Administrative and Government Law

Tax Return Audit: How It Works and What to Expect

Find out how the IRS picks returns to audit, what to expect during the process, and what your options are if you disagree with the outcome.

A tax return audit is a formal review by the IRS to verify that the income, deductions, and credits on your return are accurate. The overall audit rate for individual returns has hovered well below 1 percent in recent years, so most people will never face one. Still, if you do get that letter, knowing what triggered the selection, what you need to produce, and how to push back on findings you disagree with can save you thousands of dollars and months of stress.

How the IRS Selects Returns for Audit

The selection process starts with computers, not people. The IRS runs every return through two scoring models: the Discriminant Inventory Function (DIF) and the Unreported Income DIF (UI DIF). Both compare your numbers against historical audit data to estimate the likelihood of errors or missing income. Returns that score above certain thresholds get flagged for a human reviewer, who decides whether an examination is worth pursuing.1Internal Revenue Service. Predictors of Unreported Income: Test of Unreported Income (UI) DIF Scores The legal foundation for these examinations comes from two federal statutes that authorize the IRS to investigate potential tax liability and examine financial records.2Office of the Law Revision Counsel. 26 USC 7602 – Examination of Books and Witnesses

Beyond the scoring models, the IRS uses automated document matching to compare what you reported against information filed by employers, banks, brokerages, and other third parties. If the income on your return doesn’t match your W-2s and 1099s, expect a notice. This kind of mismatch is one of the most common triggers for further inquiry. Related-party examinations also play a role: if your business partner or a company you invested in gets audited, the IRS frequently pulls associated returns to check for consistency.

Excerpts from a dataset:

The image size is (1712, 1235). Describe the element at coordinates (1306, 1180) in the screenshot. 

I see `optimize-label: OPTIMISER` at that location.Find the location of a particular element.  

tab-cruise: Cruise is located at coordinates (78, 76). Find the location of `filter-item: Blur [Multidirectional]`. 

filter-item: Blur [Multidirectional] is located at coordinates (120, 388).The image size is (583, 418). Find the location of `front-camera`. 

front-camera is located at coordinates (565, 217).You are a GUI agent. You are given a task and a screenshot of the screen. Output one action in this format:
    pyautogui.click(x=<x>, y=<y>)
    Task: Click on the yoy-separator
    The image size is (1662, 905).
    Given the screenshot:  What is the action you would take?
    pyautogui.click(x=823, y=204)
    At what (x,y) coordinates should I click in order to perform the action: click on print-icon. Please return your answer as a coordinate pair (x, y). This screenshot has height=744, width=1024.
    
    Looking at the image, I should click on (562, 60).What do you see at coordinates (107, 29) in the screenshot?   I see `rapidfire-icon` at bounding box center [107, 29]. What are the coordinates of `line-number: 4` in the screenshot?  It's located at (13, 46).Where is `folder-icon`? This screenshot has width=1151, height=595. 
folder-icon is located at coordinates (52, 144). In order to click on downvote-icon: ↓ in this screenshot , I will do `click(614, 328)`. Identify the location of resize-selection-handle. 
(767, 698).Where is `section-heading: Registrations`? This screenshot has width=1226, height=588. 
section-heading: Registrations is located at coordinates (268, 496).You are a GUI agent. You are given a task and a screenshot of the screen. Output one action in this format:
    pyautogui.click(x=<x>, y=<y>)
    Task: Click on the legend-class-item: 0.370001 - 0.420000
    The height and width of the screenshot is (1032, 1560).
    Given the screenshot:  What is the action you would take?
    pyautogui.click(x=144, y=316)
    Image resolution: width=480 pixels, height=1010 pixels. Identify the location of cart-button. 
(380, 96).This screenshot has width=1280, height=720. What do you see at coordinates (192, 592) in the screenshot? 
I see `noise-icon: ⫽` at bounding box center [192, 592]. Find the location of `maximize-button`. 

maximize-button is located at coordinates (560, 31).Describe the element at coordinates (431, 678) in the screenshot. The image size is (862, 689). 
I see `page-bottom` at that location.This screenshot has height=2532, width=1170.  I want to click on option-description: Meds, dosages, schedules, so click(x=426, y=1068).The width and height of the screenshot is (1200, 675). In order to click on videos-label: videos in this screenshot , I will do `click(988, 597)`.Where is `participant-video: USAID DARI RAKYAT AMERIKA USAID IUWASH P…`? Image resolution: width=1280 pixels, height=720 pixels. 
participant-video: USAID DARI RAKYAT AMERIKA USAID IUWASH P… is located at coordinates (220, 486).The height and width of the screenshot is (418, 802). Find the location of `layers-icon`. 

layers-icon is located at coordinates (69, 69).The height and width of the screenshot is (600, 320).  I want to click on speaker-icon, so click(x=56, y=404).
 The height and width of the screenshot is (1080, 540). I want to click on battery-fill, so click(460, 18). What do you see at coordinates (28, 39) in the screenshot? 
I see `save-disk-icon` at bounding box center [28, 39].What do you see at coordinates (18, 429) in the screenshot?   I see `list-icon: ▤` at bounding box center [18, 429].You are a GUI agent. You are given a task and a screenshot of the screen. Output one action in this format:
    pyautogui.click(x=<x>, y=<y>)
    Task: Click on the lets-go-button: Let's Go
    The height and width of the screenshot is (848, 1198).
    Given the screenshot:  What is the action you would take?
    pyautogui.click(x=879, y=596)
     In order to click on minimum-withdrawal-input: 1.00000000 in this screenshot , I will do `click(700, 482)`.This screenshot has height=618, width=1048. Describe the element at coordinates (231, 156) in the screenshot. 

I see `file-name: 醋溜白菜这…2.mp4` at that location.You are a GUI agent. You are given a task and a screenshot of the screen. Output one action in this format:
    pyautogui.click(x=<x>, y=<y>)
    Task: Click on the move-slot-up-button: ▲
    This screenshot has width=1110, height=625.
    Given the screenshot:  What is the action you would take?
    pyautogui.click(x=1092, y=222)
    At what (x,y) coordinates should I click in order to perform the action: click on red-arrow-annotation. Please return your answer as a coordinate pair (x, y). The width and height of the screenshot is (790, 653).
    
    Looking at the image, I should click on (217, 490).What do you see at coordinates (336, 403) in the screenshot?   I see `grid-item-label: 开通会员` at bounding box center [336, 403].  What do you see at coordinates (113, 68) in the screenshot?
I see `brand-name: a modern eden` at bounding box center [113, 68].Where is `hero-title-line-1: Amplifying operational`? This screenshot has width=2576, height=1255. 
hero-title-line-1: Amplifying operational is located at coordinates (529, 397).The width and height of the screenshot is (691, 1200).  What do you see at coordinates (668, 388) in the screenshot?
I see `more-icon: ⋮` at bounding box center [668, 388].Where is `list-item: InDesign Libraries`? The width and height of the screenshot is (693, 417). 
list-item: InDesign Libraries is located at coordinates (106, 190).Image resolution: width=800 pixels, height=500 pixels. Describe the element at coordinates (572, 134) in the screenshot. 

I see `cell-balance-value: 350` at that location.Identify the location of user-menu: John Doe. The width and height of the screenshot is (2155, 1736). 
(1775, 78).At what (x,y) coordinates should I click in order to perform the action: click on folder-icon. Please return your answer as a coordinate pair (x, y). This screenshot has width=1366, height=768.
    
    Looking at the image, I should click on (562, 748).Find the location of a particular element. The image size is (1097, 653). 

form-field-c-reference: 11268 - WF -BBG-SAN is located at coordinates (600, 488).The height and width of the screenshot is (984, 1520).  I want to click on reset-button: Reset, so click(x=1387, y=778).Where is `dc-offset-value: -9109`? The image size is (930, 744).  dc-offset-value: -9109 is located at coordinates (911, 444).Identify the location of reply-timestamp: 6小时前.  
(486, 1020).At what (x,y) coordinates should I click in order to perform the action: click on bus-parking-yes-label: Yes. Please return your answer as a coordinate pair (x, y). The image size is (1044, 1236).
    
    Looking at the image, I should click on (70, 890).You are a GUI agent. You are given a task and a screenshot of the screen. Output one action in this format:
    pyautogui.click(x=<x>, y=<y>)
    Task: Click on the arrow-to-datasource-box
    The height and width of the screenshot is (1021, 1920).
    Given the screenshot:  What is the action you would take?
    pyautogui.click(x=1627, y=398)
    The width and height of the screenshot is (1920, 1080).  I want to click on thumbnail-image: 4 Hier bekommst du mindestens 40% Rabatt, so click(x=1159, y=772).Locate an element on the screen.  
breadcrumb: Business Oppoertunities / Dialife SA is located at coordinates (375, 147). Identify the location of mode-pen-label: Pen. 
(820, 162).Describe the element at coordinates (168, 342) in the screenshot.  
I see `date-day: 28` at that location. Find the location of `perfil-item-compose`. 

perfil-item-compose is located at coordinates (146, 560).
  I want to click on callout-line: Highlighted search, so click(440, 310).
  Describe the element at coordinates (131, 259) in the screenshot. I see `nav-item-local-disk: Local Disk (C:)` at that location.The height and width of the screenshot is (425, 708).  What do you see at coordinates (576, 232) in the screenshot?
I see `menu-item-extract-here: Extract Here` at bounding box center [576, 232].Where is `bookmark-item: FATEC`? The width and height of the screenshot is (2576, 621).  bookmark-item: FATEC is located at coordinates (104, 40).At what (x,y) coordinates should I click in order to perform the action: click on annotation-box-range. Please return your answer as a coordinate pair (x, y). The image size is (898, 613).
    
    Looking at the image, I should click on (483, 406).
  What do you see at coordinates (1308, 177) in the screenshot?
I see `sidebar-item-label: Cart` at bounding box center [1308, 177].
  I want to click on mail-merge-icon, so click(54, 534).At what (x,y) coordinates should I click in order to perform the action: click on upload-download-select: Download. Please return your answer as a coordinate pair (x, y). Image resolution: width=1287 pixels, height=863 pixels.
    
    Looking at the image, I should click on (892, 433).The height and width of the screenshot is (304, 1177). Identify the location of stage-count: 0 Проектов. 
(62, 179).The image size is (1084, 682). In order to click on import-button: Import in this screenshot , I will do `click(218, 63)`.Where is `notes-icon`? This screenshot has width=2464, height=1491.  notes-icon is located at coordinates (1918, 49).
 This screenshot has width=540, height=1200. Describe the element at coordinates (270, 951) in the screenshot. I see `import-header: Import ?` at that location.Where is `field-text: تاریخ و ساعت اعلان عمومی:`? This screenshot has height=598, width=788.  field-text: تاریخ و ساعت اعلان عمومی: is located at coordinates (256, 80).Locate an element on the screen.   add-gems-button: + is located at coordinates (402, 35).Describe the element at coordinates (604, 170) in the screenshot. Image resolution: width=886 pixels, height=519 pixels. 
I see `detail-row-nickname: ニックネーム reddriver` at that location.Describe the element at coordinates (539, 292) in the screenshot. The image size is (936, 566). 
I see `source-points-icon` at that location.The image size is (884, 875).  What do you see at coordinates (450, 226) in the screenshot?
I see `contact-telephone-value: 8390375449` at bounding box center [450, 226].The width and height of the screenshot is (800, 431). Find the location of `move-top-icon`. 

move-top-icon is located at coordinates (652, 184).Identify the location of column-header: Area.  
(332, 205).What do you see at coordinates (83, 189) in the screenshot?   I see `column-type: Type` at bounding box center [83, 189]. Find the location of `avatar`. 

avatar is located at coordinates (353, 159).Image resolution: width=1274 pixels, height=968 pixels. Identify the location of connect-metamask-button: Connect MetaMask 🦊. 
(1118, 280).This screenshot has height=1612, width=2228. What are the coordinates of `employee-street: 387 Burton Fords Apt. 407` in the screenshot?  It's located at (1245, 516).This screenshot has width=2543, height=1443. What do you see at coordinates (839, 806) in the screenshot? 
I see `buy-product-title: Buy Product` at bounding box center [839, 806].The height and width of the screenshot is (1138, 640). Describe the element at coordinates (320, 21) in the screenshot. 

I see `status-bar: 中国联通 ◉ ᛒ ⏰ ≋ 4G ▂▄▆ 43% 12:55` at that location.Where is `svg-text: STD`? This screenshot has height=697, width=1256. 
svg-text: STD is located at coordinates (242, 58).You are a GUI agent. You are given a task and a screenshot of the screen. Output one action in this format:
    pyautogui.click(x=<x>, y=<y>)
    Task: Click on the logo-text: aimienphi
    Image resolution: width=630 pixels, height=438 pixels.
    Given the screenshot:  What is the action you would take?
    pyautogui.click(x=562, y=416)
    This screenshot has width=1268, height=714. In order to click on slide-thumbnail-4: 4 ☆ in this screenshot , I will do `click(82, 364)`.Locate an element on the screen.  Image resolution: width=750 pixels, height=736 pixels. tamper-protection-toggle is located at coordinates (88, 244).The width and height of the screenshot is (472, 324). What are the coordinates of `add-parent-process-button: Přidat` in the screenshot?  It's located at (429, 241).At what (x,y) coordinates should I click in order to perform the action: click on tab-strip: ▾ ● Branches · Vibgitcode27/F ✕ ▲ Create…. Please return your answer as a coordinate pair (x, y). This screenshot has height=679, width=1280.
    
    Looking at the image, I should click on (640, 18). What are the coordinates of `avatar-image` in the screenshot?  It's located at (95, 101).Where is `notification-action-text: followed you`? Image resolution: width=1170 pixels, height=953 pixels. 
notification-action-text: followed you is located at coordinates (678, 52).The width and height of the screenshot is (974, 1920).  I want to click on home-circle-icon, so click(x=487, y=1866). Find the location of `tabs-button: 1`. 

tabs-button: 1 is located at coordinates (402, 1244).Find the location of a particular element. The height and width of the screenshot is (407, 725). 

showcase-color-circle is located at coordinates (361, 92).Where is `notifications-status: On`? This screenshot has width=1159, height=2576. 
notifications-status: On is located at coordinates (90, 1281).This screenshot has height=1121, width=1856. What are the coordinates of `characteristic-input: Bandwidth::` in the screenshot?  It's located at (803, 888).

Work order: Please list the kinds of third parties that the tax audit article above names as filing information the IRS compares against your return.

Exercise output: Employers, banks, brokerages